En plena madurez fue  destinado al seminario mayor de san Pelagio como profesor de teología dogmática, y ya más tarde, nombrado canónigo y deán de la Catedral. En eso estábamos. 

La verdad sea dicha, no podría ahora asegurar que esto que os voy a relatar fuese en la Vigilia Pascual o en la Liturgia vespertina del Jueves Santo. Yo, con licencia de autor, lo voy a poner como en la Vigilia Pascual por venirme a mí mejor, siendo hoy Sábado Santo.  
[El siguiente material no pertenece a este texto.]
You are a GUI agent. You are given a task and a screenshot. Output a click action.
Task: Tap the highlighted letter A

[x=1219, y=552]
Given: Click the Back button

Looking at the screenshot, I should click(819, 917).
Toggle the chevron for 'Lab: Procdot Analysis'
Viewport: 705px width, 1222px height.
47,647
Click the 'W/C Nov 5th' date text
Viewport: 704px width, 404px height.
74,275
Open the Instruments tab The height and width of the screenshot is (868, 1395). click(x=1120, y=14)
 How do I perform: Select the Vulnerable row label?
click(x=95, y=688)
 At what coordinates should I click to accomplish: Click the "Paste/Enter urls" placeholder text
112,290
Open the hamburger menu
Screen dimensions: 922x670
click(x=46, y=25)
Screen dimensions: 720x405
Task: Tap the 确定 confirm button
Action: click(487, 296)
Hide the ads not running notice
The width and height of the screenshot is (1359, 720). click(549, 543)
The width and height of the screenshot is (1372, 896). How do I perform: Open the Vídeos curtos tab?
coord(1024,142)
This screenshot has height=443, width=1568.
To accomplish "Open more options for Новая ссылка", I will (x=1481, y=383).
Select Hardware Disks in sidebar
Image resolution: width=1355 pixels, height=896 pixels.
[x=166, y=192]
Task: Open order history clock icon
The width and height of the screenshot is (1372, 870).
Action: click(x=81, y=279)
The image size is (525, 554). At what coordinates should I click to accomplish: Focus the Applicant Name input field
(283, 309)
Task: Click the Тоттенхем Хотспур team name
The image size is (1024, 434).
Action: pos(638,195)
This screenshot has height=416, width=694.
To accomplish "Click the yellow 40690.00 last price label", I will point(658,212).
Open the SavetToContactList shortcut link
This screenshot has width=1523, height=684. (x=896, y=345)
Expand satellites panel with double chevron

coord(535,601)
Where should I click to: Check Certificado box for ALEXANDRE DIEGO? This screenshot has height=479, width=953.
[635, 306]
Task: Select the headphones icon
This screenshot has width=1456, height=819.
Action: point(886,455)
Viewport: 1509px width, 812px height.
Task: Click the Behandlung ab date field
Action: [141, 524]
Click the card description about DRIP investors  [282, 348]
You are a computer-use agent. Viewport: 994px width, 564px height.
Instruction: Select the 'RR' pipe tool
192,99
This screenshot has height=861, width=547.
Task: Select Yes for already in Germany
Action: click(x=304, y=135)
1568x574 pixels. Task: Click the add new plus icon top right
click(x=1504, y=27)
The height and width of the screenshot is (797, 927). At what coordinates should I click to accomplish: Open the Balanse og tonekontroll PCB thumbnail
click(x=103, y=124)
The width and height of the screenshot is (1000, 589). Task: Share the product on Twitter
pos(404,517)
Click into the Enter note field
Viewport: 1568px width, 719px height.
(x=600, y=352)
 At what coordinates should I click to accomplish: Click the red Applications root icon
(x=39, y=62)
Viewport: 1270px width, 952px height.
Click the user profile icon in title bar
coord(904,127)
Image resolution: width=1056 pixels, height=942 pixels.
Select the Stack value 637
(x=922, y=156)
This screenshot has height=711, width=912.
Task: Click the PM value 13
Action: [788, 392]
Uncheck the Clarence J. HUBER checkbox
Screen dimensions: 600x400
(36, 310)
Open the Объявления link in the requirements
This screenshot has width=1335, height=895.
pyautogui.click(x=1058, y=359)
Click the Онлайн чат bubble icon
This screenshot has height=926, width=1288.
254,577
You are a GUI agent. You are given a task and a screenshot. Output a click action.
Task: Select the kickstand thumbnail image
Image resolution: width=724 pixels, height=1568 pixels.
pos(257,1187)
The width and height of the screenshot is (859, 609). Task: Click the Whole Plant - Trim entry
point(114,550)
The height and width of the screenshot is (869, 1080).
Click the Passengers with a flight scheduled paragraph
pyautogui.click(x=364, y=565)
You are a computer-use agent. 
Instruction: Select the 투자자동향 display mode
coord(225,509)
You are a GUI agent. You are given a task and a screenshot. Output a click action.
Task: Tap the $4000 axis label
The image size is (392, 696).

Esa medianoche de Vigilia Pascual podéis imaginar todos cómo estaría la Catedral de Córdoba de emperifollada: Una iluminación discreta con cuidados claroscuros acorde con el recogimiento litúrgico requerido; todo el foco de luz y de atención en el altar mayor, donde cinco fantasmones -el obispo y dos canónigos a cada lado- con sus capas pluviales y sus respectivos cirios, de espaldas al público, canturrean por lo bajini sus letanías y jaculatorias... El gran cirio pascual, como antorcha que ilumina la cristiandad entera nada menos que desde una antigua mezquita pagana...Ese recinto catedralicio abarrotado de gente de orden, gente principal... Ese impregnante mestizaje de olores a incienso, cera y perfúmenes variados de las señoras... En un momento determinado, el protocolo litúrgico establecía dos filas de mujeres desde la escalinata del altar mayor hacia atrás, por enmedio de las cuales debería de pasar el obispo portando el cirio pascual. En esto que ruge aquella voz tenebrosa y profunda de don Juan dirigiéndose a esas mujeres. Y dijo así: "A continuación, ábranse las mujeres para que entre el obispo por en medio con su cirio chorreante". En el contexto litúrgico, aquella frase pasó por completo desapercibida, pero en el entorno de represión hormonal que se vivía en el seminario adquirió entre los filósofos y teólogos unas dimensiones de erotismo místico. Las mujeres abriéndose, y el obispo, cirio tieso y chorreante en ristre. ¡Qué imaginación tan calenturienta! ¡Entonces sí que éramos unos tíos calientes, no ahora!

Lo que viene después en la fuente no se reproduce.